Arginine-depleting agent effective in mesothelioma

Lung cancer

By Selina Wellbelove and Geir O'Rourke

26 Feb 2024

Combining an arginine-depleting agent with chemotherapy has improved survival in patients with mesothelioma and also holds promise as a strategy for other cancers, an Australian and international research team report.

In a phase 3 trial in 249 patients with nonepithelioid pleural mesothelioma, pegargiminase-chemotherapy increased significantly the median overall survival by 1.6 months and quadrupled the survival at 36 months compared to placebo-chemotherapy, according to results published in JAMA Oncology. (link here).

Patients taking pegargiminase had a 29% lower risk of death and a 35% lower risk of progression versus those given a placebo (HR of 0.71 and 0.65, respectively), according to researchers including Australian oncologists Professor Ken O’Byrne and Professor Anna Nowak.

The ATOMIC-meso trial, sponsored by Polaris Pharmaceuticals and involving Australian and international researchers, included patients (mean age 69.5 years; 83% male) with non-epithelioid pleural mesothelioma who were randomised to receive treatment with pegargiminase-chemotherapy or placebo-chemotherapy for up to two years.

Results showed median overall survival of 9.3 months with pegargiminase-chemotherapy as compared with 7.7 months with placebo-chemotherapy, giving a hazard ratio (HR) for death of 0.71 (95% CI 0.55-0.93; p=0.02).

Median PFS was 6.2 months in the pegargiminase arm versus 5.6 months in the control group (HR 0.65; 95% CI, 0.46-0.90; p =0.02).

Notably, investigators reported that a therapeutic plateau had been reached by 36 months, at which point up to four-time more patients were alive in the pegargiminase versus placebo group (11.9% vs 3.3%, respectively).

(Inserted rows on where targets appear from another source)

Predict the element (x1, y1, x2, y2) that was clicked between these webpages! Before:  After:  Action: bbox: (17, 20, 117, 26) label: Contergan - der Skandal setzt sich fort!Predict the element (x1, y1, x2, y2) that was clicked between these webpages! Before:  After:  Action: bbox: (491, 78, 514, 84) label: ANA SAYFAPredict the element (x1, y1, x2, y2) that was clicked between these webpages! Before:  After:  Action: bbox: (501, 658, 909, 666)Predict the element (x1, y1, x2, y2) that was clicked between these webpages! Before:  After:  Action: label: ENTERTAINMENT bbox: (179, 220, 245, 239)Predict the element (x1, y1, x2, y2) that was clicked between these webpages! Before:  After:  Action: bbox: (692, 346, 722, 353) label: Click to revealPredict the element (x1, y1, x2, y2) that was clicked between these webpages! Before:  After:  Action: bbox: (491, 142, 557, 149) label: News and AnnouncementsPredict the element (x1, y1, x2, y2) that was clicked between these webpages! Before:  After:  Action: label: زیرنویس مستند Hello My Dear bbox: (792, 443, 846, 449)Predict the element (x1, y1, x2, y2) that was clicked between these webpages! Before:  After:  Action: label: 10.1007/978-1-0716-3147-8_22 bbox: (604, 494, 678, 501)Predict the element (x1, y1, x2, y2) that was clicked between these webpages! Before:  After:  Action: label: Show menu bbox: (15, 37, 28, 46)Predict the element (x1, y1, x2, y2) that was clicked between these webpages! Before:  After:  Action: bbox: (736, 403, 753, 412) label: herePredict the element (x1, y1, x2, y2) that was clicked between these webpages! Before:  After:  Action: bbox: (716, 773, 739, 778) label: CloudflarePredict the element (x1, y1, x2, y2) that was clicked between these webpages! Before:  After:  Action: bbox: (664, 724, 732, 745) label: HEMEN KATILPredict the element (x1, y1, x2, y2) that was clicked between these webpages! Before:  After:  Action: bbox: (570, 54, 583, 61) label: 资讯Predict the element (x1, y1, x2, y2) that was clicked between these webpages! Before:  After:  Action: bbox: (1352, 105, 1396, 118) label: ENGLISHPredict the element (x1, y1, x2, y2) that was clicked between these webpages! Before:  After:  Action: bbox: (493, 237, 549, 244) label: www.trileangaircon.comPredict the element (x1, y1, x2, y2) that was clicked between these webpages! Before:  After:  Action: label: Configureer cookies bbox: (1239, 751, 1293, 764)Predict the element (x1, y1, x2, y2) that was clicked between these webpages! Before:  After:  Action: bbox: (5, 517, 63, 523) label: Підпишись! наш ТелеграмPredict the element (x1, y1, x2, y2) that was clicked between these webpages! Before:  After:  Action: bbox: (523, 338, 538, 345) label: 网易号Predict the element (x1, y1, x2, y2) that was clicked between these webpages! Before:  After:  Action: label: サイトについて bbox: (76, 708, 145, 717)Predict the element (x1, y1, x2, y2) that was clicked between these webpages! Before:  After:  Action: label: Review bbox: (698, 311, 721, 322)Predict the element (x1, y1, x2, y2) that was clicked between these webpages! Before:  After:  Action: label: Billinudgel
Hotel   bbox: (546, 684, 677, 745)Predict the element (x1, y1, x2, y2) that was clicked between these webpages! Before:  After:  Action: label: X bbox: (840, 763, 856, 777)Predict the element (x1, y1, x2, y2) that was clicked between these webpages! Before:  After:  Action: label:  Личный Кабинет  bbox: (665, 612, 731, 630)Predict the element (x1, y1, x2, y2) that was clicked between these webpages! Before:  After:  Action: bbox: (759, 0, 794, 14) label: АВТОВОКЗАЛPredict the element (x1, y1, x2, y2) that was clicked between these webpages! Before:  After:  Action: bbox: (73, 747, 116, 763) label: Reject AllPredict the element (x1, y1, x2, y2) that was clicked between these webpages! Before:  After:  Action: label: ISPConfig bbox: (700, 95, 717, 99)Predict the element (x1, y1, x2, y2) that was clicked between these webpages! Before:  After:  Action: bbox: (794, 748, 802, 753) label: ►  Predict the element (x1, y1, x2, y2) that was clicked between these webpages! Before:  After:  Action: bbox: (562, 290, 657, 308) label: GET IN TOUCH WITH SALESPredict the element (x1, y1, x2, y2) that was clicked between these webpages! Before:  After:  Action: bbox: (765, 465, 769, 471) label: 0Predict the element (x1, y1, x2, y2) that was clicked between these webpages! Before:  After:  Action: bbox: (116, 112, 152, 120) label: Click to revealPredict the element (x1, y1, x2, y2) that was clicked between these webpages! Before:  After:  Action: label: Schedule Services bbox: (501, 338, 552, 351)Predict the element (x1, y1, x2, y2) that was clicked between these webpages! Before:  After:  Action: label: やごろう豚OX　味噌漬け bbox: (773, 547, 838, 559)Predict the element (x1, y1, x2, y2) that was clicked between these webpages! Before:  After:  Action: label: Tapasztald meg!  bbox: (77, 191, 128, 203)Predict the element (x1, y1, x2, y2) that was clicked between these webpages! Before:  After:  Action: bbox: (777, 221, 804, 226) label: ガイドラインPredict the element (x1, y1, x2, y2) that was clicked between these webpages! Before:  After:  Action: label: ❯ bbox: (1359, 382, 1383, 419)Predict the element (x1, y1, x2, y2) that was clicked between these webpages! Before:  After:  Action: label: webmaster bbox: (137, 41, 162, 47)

Disease control (objective response rate and stable disease) at 12-weeks was numerically greater in the pegargiminase group (85%) than in the placebo group (76%) but did not reach statistical significant (p= 0.15), according to the paper.

On tolerability, Grade 3 to 4 adverse events occurred in 29% of patients taking pegargiminase and in 17% taking placebo. There were two deaths potentially related to the drug (sudden death, sepsis) and one to placebo (sepsis), according to the paper.

Importantly, immune checkpoint blockade has recently become the first-line treatment of choice for mesothelioma over platinum-based chemotherapy. As such, the researchers envisage that pegargiminase would a second-line option in the treatment pathway, alongside chemotherapy.

“However, pegargiminase-based chemotherapy remains a practical up-front consideration for patients with active autoimmune disease,” they stressed.

Nevertheless, the emerging use of immunotherapy was cited as a key limitation of the findings, given that “almost twice as many patients in the pegargiminase-chemotherapy arm accessed ipilimumab and nivolumab immunotherapy (16.8% vs 8.9%) compared to the placebo-chemotherapy arm, potentially affecting long-term survival”.

The authors concluded that the trial “demonstrated significantly improved OS with pegargiminase-chemotherapy compared with chemotherapy alone”. Findings also showed the combination to be safe, and validated arginine deprivation as a new antimetabolite strategy nonepithelioid mesothelioma, they added.

“It’s truly wonderful to see the research into the arginine starvation of cancer cells come to fruition,” said lead author Professor Peter Szlosarek, Centre for Cancer Cell and Molecular Biology in Barts Cancer Institute. “This discovery is something I have been driving from its earliest stages in the lab, with a new treatment, ADI-PEG20, now improving patient lives affected by mesothelioma”.

Co-author Professor Anna Nowak, Deputy Vice-Chancellor (Research) of the University of Western Australia said results of the trial were promising.

She said the he premise of the new drug (ADI-PEG20) was simple; it starved the tumour by cutting off its food supply.

Cancers with loss of argininosuccinate synthetase 1 (ASS1), a tumour suppressor and urea cycle enzyme, are critically dependent on arginine for survival and intrinsically sensitive to amino acid deprivation strategies, the study investigators noted. Pegylated arginine deiminase (ADI-PEG20; pegargiminase) degrades arginine into citrulline and ammonia and triggers cytotoxicity in multiple ASS1-silenced cancers preclinically, with evidence of single-agent activity in the clinic.

“This innovative approach marks the first successful use of a metabolism-based treatment for mesothelioma,” Professor Nowak said.